I used to write because I wanted to express my grief. I wanted to show that I had suffered, was suffering. I believed that I had all the things a person needed to be a great writer. Then I did the stupid thing. I began to accept. I accepted that I was alone. Would be for the rest of my life. It’s not as pathetic as it sounds It’s hard and I’m sad but it it isn’t a tale of self pity at all.
I’m accepting that life will never look like I want it to. That is even worse than the ill perception of my aloneness. I say that because not being able to influence life to the direction I want it to be is nothing more than terrifying for me. I also accept that there is no doubt that I suck at a person.
Let’s talk about this last one.
Yesterday I was standing in line at StarFucks when I saw this lady, I’m not sure if you remember Henrietta Hippo, but if you do then I can easily say this was her. No really, this woman had to have a thyroid problem. Huge is an understatement. She kept sighing and gasping. I lost my desire for coffee at all. I was in line and I knew as soon as I could get my mind off of this woman I’d start to want my white caramel mocha, half the pumps.
A normal person, whether or not they wanted to admit it or not, would have been disturbed by the sight. I order my beverage and listen closely to her order. A venti campfire Frappachino with whip and caramel.
Okay, This is very hypocritical of me but I began to get angry with her. I mean here this woman is dying before my eyes and she insists on continuing her plight. I had the gaul at my seventy extra to, while holding mine, look at the cup in her hand, yes I waited for her to get her order, and shake my head and say, “Really?” Then walk out.
I sat down on a bench across the street. I had time before work and decided to sit for a while. She came out. Cane in one hand drink in the other. I noticed she was slouching a little more than before. She didn’t make it very far. She leaned against the wall between the StarFucks and Einstein’s and then threw the sugar bomb before sinking to the ground in tears. She cried these big heaving sobs. She kept touching her body and looking at herself. Her arms, her legs that couldn’t cross. Legs that people just stepped over as they walked by. She stopped the big sobs and sat there wiping her eyes every now and then.
I left my coffee on the bench and walked to work. I’m not going to laude the fact that I didn’t stop thinking of the woman all day. I mean I do know what she’s going through. How incredibly hard it is to stop the hunger. The evil nagging that haunts you all day long. How even if you are not hungry you need to eat because that is when you feel something other than the giant hole eating you. Maybe not. Maybe for her it’s something else but for me…
I know how it is. I’m not nearly as bad a she was but I know and still I did what I did.
I can accept that I am shit in human form. Some people would like to say there is a reason and that if I could find the core pain I’d be able to heal and become a better person. Some say if I find Jesus. No a shit is a shit and I am one. So do I even deserve to have any blessings?

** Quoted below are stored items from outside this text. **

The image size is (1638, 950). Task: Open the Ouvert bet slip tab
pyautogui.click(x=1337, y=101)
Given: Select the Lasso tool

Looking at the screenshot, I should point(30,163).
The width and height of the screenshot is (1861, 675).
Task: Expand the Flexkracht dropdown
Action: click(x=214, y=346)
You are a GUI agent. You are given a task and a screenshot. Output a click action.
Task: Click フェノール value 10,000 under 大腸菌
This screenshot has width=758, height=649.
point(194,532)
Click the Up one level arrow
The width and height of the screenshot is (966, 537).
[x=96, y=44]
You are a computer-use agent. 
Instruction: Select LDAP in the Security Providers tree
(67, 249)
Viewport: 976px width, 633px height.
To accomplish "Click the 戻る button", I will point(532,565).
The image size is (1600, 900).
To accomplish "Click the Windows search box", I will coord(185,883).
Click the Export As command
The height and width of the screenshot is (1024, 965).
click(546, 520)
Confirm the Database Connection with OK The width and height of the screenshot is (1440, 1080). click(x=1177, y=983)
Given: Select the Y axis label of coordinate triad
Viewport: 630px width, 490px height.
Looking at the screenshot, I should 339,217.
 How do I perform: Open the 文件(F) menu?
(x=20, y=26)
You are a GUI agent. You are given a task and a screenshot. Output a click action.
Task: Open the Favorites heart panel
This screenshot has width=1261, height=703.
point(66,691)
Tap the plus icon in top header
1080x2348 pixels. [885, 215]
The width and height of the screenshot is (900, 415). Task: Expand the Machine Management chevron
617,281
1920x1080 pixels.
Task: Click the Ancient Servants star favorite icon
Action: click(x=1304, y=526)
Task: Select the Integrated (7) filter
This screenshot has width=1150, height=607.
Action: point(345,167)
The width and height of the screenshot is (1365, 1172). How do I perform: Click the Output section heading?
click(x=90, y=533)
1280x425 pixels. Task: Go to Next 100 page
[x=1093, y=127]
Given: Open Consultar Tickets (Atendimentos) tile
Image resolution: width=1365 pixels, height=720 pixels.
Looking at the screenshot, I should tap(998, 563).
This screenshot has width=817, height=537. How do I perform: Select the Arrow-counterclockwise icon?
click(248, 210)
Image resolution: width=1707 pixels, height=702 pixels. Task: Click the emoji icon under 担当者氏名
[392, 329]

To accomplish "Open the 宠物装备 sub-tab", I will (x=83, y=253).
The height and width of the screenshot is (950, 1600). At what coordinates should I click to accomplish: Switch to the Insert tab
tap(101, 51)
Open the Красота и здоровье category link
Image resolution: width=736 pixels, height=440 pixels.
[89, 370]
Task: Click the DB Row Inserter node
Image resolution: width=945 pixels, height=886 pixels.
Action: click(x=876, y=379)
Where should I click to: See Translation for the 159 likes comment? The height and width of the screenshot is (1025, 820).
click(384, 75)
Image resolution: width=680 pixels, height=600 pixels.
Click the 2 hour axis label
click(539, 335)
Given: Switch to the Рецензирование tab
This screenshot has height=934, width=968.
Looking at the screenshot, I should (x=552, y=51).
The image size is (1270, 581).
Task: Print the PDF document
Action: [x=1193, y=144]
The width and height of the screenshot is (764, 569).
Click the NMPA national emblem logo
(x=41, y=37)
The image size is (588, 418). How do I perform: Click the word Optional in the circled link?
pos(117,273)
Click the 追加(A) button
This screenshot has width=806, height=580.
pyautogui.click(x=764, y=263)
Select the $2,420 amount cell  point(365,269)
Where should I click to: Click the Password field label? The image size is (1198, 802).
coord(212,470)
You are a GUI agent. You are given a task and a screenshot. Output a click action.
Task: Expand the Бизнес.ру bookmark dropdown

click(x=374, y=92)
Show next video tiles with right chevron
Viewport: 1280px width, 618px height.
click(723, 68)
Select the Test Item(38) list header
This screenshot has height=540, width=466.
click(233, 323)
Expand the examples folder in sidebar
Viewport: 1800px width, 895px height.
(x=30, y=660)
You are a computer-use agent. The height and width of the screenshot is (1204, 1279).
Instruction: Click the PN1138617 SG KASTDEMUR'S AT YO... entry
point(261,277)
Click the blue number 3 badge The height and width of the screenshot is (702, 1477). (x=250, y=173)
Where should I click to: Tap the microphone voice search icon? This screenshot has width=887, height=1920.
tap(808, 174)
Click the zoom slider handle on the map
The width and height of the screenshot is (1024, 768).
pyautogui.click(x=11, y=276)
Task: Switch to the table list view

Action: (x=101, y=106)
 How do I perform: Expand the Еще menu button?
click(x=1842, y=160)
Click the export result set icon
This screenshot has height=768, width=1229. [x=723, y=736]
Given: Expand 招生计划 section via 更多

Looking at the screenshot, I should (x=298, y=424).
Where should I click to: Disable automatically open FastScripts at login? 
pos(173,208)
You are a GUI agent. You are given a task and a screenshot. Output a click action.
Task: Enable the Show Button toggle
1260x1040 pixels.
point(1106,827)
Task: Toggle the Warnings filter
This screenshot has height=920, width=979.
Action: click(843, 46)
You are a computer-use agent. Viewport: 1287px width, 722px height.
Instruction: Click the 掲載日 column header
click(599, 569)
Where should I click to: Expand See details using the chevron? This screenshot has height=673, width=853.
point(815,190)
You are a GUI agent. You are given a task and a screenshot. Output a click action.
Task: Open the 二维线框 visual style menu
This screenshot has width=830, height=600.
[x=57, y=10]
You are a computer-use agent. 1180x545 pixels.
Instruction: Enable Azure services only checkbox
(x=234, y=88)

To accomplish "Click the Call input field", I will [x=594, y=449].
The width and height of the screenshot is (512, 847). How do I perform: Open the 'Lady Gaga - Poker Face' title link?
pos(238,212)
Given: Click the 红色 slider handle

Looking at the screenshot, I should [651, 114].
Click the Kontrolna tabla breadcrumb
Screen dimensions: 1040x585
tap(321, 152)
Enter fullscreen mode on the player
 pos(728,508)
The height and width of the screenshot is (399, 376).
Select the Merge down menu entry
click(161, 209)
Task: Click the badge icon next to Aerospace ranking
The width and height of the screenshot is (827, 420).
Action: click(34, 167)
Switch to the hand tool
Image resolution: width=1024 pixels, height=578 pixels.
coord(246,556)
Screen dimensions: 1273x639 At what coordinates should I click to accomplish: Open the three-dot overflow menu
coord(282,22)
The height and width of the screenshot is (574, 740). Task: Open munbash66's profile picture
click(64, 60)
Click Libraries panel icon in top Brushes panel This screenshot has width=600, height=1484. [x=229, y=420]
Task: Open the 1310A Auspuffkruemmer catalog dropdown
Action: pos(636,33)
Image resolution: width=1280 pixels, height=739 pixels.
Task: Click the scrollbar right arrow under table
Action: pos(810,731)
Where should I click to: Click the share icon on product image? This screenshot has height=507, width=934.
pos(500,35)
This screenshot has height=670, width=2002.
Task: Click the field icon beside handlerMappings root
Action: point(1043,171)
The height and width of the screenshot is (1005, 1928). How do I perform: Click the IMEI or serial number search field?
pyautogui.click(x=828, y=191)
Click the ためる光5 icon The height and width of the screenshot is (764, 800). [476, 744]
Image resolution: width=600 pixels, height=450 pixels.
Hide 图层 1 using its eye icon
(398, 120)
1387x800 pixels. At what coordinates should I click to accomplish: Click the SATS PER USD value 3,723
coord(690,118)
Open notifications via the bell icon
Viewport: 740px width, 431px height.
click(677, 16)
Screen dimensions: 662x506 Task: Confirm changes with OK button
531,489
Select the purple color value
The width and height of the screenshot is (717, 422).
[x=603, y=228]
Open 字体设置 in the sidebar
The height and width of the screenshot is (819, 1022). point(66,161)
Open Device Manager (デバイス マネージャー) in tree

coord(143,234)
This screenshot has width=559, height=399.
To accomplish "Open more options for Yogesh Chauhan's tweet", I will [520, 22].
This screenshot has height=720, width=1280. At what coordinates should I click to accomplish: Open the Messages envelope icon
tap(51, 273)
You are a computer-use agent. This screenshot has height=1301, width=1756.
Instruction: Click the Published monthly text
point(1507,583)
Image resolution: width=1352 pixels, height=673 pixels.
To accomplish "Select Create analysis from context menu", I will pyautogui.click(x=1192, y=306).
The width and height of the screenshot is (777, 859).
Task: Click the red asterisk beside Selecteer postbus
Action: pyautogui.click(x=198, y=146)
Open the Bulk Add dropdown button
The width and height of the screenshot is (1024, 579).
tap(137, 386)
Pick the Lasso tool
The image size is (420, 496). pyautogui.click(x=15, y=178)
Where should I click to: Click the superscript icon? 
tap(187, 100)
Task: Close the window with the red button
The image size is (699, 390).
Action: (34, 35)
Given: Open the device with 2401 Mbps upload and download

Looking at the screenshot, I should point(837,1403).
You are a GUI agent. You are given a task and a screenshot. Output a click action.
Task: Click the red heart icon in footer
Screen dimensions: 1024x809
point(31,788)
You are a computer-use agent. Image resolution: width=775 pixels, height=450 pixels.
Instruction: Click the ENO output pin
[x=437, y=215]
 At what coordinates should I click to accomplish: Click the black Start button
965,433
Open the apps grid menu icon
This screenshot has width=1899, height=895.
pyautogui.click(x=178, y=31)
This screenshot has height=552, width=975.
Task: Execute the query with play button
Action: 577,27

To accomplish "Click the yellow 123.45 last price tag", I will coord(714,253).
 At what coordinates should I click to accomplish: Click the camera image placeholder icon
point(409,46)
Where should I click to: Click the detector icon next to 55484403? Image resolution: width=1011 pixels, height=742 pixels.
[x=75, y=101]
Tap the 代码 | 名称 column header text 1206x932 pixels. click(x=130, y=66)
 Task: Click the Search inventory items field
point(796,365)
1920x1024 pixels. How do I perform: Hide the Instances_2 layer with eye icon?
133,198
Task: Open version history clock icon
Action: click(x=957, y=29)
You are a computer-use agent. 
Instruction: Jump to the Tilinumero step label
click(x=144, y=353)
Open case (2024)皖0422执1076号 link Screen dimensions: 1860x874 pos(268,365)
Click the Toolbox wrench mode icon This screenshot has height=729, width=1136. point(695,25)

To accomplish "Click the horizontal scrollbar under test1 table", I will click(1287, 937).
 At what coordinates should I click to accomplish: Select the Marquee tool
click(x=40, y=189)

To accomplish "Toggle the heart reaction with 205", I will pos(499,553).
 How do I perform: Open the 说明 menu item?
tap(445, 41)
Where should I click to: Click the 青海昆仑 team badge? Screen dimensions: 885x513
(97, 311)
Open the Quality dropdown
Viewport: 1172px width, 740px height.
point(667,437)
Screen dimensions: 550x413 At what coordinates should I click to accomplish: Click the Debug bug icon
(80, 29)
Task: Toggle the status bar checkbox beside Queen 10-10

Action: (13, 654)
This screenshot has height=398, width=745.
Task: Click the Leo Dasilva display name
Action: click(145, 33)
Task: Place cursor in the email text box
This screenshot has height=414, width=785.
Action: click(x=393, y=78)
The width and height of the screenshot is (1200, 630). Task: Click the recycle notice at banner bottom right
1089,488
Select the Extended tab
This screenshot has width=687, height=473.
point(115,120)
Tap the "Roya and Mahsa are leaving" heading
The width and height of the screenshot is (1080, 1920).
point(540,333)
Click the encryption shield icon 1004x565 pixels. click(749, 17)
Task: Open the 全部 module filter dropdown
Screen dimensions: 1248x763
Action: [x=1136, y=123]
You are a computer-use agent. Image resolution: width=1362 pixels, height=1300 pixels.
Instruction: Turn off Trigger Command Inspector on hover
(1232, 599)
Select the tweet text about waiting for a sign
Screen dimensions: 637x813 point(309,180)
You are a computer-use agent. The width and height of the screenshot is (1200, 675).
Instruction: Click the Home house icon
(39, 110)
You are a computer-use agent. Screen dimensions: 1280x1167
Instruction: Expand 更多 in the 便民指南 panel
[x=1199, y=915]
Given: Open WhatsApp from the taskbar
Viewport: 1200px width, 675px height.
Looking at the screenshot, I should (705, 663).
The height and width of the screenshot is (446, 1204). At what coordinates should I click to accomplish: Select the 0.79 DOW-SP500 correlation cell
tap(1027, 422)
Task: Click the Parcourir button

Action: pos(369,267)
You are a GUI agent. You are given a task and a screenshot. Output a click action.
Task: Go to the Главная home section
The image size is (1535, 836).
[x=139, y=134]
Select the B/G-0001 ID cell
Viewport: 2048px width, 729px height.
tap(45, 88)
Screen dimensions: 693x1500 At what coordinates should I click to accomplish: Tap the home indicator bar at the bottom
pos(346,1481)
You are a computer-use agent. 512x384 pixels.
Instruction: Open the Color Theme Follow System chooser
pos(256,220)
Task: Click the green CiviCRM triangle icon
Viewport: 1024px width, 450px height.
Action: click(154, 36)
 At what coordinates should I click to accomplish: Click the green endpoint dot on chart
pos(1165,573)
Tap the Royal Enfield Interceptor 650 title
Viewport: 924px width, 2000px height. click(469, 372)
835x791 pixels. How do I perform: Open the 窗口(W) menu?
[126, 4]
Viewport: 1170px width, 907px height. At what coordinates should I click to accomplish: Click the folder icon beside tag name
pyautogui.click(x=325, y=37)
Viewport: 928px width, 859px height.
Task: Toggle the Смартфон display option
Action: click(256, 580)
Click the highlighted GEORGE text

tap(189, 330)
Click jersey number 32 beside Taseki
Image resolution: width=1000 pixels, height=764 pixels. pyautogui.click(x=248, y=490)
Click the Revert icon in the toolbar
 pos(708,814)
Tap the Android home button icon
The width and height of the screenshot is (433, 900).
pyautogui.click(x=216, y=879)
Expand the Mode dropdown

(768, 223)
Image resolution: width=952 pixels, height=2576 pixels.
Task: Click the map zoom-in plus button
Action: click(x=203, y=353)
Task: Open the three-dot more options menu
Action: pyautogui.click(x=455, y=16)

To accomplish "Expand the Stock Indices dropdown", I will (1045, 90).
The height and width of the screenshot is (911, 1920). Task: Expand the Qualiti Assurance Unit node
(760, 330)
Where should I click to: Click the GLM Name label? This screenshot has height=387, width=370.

Regardless of what or why it is, I hold my self responsible for who I am.
It makes sense that I’m alone. I see myself choosing it actively and besides who wants someone who is as basically cruel as I am, cruel and cowardly. I could have apologized or helped her up. I could have even offered her my hot coffee to throw at me for being a hypocritical dick. Instead I stopped going there. It was my StarFucks — so named because they fired me for reporting that several of the employees were dumping the hard change in the tip jar instead of giving it to the customers — and now I go to a plain Starbucks a little further in the opposite direction just to make sure I never see her again.
I used to write because I wanted to express my grief. I wanted to show that I had suffered, was suffering. I believed that I had all the things a person needed to be a great writer. Then I did the stupid thing. I began to accept. I began to get clear that I don’t have grief. I have self pity and a sense of entitlement that borders, maybe even crashes through, narcissism. Now I write not to express my grief but instead to grieve my humanity. I have everything I need to write but it looks nothing like I thought it would.